Title | Imagination and Fantasy in the Middle Ages and Early Modern Time PDF eBook |
Author | Albrecht Classen |
Publisher | Walter de Gruyter GmbH & Co KG |
Pages | 820 |
Release | 2020-08-24 |
Genre | History |
ISBN | 3110693666 |
The notions of other peoples, cultures, and natural conditions have always been determined by the epistemology of imagination and fantasy, providing much freedom and creativity, and yet have also created much fear, anxiety, and horror.
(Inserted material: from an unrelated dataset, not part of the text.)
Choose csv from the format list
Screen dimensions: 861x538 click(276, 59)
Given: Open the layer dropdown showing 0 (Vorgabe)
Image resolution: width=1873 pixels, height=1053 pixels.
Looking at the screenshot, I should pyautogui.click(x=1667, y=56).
In this regard, the pre-modern world demonstrates striking parallels with our own insofar as the projections of alterity might be different by degrees, but they are fundamentally the same by content. Dreams, illusions, projections, concepts, hopes, utopias/dystopias, desires, and emotional attachments are as specific and impactful as the physical environment. This volume thus sheds important light on the various lenses used by people in the Middle Ages and the early modern age as to how they came to terms with their perceptions, images, and notions. Previous scholarship focused heavily on the history of mentality and history of emotions, whereas here the history of pre-modern imagination, and fantasy assumes center position. Imaginary things are taken seriously because medieval and early modern writers and artists clearly reveal their great significance in their works and their daily lives. This approach facilitates a new deep-structure analysis of pre-modern culture.